Rewrite the listing below with each occurrence of "Contact Us" changed to "Get in Touch", leaving every other line and character unchanged.

****************

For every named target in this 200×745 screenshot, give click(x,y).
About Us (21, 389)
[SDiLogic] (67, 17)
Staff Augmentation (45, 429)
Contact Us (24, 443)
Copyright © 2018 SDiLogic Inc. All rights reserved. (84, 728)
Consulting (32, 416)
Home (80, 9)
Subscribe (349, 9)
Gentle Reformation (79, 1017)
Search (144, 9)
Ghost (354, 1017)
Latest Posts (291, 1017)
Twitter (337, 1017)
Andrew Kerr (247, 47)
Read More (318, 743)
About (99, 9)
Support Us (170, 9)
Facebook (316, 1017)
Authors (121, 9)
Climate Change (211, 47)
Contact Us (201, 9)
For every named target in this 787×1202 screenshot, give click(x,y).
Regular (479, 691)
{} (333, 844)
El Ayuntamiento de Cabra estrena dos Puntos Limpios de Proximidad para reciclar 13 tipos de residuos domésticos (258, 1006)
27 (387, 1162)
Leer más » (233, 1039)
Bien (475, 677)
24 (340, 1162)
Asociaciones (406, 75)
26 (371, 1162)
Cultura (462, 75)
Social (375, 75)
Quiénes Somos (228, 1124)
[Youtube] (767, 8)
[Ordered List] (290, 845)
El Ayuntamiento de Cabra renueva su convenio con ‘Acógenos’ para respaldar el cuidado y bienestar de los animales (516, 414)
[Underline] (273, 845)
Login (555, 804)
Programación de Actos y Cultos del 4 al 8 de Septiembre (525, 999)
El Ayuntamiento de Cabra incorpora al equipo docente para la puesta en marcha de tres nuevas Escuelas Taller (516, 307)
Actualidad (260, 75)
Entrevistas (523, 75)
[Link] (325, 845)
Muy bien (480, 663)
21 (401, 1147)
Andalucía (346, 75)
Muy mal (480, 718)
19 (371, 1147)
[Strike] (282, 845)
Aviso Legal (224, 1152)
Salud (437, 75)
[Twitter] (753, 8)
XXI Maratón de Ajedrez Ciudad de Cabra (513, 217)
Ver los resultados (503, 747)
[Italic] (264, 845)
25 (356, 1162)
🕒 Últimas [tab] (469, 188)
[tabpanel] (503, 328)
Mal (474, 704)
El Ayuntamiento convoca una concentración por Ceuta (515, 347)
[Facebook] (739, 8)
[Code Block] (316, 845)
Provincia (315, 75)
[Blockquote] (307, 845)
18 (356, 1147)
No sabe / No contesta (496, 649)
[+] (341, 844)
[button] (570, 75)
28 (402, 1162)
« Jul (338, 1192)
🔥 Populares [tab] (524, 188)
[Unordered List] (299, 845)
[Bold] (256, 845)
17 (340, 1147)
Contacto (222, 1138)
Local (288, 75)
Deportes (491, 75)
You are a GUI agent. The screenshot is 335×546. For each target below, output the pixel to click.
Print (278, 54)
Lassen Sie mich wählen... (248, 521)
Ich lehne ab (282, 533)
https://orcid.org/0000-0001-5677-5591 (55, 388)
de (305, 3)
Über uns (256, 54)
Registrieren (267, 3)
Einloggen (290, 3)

****************

* Task result *
For every named target in this 200×745 screenshot, give click(x,y).
About Us (21, 389)
[SDiLogic] (67, 17)
Staff Augmentation (45, 429)
Get in Touch (24, 443)
Copyright © 2018 SDiLogic Inc. All rights reserved. (84, 728)
Consulting (32, 416)
Home (80, 9)
Subscribe (349, 9)
Gentle Reformation (79, 1017)
Search (144, 9)
Ghost (354, 1017)
Latest Posts (291, 1017)
Twitter (337, 1017)
Andrew Kerr (247, 47)
Read More (318, 743)
About (99, 9)
Support Us (170, 9)
Facebook (316, 1017)
Authors (121, 9)
Climate Change (211, 47)
Get in Touch (201, 9)
For every named target in this 787×1202 screenshot, give click(x,y).
Regular (479, 691)
{} (333, 844)
El Ayuntamiento de Cabra estrena dos Puntos Limpios de Proximidad para reciclar 13 tipos de residuos domésticos (258, 1006)
27 (387, 1162)
Leer más » (233, 1039)
Bien (475, 677)
24 (340, 1162)
Asociaciones (406, 75)
26 (371, 1162)
Cultura (462, 75)
Social (375, 75)
Quiénes Somos (228, 1124)
[Youtube] (767, 8)
[Ordered List] (290, 845)
El Ayuntamiento de Cabra renueva su convenio con ‘Acógenos’ para respaldar el cuidado y bienestar de los animales (516, 414)
[Underline] (273, 845)
Login (555, 804)
Programación de Actos y Cultos del 4 al 8 de Septiembre (525, 999)
El Ayuntamiento de Cabra incorpora al equipo docente para la puesta en marcha de tres nuevas Escuelas Taller (516, 307)
Actualidad (260, 75)
Entrevistas (523, 75)
[Link] (325, 845)
Muy bien (480, 663)
21 (401, 1147)
Andalucía (346, 75)
Muy mal (480, 718)
19 (371, 1147)
[Strike] (282, 845)
Aviso Legal (224, 1152)
Salud (437, 75)
[Twitter] (753, 8)
XXI Maratón de Ajedrez Ciudad de Cabra (513, 217)
Ver los resultados (503, 747)
[Italic] (264, 845)
25 (356, 1162)
🕒 Últimas [tab] (469, 188)
[tabpanel] (503, 328)
Mal (474, 704)
El Ayuntamiento convoca una concentración por Ceuta (515, 347)
[Facebook] (739, 8)
[Code Block] (316, 845)
Provincia (315, 75)
[Blockquote] (307, 845)
18 (356, 1147)
No sabe / No contesta (496, 649)
[+] (341, 844)
[button] (570, 75)
28 (402, 1162)
« Jul (338, 1192)
🔥 Populares [tab] (524, 188)
[Unordered List] (299, 845)
[Bold] (256, 845)
17 (340, 1147)
Contacto (222, 1138)
Local (288, 75)
Deportes (491, 75)
You are a GUI agent. The screenshot is 335×546. For each target below, output the pixel to click.
Print (278, 54)
Lassen Sie mich wählen... (248, 521)
Ich lehne ab (282, 533)
https://orcid.org/0000-0001-5677-5591 (55, 388)
de (305, 3)
Über uns (256, 54)
Registrieren (267, 3)
Einloggen (290, 3)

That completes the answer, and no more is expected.